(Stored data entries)
++++++++++
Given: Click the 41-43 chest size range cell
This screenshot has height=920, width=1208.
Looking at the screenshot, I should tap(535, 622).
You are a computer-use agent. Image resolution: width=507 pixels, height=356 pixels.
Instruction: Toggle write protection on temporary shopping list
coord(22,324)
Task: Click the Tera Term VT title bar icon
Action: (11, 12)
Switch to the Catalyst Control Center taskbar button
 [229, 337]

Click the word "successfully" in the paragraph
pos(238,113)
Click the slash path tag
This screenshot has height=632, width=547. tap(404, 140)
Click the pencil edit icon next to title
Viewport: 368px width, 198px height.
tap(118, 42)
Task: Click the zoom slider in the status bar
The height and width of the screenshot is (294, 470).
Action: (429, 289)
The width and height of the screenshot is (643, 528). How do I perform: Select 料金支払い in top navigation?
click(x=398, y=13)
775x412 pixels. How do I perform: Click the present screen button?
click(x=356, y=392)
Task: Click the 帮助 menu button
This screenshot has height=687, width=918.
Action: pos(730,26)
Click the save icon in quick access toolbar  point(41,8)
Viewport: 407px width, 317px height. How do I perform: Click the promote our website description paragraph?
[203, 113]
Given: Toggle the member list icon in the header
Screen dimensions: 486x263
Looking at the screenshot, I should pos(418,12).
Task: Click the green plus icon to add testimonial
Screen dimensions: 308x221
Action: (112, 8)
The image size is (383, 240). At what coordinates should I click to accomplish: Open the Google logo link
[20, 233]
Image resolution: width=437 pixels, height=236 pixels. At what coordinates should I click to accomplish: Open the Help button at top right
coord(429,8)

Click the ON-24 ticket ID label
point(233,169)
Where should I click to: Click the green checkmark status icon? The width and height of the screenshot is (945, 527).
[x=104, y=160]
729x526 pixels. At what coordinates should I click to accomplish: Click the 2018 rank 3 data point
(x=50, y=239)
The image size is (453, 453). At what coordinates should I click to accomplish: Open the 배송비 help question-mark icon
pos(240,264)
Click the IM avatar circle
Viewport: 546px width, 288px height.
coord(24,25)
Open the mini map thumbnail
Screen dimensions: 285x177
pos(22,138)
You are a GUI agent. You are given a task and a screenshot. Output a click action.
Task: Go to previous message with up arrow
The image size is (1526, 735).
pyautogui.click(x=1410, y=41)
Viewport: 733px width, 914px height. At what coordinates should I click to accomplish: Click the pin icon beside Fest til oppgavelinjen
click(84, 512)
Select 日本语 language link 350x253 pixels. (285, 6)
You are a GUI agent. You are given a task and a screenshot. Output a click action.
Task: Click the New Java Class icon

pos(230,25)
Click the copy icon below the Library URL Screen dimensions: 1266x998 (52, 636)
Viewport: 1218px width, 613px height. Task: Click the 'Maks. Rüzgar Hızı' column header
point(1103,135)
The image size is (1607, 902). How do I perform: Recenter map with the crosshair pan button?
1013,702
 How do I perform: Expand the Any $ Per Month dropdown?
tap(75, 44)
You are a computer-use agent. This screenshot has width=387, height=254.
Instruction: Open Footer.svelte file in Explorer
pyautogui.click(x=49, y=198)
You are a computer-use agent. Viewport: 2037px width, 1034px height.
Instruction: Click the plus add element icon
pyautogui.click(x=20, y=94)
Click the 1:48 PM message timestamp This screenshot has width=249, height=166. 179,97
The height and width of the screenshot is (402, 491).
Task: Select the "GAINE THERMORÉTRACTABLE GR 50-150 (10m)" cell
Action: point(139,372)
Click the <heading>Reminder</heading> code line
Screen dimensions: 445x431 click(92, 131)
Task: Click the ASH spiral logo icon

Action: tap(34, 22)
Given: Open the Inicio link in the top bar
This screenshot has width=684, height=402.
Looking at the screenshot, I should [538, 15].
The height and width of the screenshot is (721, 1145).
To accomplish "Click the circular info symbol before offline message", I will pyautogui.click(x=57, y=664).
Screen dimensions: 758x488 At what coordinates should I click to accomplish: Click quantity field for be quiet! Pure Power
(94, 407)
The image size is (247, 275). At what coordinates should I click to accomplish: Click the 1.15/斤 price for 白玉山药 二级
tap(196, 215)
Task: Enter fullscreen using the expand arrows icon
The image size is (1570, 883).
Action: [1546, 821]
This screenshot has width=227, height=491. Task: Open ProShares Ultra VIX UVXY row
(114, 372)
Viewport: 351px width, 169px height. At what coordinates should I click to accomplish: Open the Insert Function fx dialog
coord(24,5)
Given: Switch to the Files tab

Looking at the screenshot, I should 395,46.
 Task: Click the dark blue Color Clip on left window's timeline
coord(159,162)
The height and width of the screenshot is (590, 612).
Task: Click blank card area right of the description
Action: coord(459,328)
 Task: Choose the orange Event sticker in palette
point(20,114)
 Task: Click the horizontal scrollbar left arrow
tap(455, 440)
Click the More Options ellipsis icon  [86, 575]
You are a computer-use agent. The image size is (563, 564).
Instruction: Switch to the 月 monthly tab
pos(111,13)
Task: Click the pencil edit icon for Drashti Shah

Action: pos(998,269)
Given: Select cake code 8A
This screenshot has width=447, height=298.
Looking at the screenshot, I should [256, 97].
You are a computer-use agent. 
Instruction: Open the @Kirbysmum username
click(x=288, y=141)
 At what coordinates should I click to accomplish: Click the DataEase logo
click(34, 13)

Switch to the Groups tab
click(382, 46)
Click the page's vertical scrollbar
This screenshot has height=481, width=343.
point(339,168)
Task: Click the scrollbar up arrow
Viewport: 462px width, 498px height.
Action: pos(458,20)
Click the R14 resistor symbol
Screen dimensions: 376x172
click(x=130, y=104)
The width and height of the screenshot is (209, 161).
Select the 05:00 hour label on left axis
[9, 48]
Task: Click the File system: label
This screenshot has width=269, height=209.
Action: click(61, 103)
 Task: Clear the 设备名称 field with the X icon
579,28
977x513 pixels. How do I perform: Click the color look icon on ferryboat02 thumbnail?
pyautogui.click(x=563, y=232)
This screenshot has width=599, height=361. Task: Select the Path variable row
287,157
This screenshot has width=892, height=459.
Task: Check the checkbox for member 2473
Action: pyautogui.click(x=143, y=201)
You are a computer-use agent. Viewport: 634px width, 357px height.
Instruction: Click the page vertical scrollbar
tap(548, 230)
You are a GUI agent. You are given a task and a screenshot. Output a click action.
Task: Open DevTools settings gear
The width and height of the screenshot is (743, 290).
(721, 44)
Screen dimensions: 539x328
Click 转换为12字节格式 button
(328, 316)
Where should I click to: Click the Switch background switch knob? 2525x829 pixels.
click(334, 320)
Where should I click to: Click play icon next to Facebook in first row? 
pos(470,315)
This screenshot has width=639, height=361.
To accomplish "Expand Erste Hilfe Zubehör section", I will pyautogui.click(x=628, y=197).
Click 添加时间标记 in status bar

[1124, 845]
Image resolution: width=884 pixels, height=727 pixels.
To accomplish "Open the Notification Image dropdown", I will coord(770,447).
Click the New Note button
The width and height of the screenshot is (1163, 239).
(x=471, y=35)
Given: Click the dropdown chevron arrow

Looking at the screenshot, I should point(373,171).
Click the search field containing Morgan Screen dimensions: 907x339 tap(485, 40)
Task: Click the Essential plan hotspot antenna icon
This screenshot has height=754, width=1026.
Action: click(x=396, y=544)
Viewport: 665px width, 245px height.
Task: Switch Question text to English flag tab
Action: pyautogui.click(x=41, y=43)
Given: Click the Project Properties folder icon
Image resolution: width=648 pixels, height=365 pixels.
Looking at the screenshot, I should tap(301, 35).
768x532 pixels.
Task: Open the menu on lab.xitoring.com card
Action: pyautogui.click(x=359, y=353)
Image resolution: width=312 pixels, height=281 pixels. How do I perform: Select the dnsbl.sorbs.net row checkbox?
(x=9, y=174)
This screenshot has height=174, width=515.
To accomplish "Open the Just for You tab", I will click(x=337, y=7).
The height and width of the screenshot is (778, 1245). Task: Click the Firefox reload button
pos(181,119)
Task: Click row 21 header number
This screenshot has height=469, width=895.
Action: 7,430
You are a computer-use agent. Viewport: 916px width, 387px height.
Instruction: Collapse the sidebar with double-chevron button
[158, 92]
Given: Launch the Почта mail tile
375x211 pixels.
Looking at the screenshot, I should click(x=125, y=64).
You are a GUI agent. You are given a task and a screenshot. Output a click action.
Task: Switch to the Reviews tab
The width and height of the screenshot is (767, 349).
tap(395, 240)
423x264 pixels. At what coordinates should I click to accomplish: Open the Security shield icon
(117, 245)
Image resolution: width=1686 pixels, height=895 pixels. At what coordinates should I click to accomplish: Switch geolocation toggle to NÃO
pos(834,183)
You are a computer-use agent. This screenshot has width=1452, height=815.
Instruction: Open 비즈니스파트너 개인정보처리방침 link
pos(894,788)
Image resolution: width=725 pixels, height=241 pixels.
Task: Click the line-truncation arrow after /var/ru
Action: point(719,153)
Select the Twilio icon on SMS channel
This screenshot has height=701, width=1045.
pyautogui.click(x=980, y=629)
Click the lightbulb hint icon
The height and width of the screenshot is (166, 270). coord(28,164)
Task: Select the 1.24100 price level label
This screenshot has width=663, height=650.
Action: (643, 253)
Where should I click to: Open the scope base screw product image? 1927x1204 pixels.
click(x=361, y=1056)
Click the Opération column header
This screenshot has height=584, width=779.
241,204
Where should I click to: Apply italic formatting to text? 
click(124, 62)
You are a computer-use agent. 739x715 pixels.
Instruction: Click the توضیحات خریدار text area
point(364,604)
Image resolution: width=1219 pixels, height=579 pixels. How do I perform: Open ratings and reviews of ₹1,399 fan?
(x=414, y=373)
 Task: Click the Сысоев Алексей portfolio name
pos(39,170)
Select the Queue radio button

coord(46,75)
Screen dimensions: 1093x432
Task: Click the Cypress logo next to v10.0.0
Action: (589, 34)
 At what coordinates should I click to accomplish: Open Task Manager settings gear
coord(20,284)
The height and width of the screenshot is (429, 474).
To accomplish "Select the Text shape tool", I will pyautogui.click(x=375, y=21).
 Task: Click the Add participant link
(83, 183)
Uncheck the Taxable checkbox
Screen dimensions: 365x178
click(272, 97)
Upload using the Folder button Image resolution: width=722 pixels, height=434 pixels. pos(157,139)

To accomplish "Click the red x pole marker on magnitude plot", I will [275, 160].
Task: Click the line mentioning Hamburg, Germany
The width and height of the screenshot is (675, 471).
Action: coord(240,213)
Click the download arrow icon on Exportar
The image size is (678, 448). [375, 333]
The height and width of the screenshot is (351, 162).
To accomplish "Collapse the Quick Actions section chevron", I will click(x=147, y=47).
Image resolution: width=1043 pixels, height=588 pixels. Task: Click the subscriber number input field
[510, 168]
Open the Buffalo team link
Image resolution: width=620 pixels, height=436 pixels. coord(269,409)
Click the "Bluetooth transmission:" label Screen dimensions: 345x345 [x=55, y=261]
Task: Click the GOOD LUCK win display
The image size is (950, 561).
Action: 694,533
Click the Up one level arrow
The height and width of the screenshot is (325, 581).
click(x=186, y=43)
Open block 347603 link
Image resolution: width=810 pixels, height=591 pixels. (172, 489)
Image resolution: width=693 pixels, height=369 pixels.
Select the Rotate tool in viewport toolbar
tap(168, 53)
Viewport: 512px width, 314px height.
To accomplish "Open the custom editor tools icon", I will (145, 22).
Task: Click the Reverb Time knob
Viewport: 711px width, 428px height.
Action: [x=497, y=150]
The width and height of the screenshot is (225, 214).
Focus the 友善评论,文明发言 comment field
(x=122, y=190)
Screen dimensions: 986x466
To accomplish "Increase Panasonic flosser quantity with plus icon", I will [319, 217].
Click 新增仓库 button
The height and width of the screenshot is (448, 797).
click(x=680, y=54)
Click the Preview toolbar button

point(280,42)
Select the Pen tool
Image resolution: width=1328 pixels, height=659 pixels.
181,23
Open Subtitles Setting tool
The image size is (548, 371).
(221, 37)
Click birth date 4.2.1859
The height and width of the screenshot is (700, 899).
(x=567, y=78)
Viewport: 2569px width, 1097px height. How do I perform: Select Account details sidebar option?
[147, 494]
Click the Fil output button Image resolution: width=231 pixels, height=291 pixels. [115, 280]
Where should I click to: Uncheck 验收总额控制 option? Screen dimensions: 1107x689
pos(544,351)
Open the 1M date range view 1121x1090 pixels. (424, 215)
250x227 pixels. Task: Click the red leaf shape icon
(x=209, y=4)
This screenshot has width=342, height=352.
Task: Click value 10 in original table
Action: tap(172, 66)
++++++++++
## AIM OF THE EXERCISE
Which lines in the records contain the word "using"? Copy each one.

## SOLUTION TO THIS EXERCISE
Task: Enter fullscreen using the expand arrows icon
Upload using the Folder button Image resolution: width=722 pixels, height=434 pixels. pos(157,139)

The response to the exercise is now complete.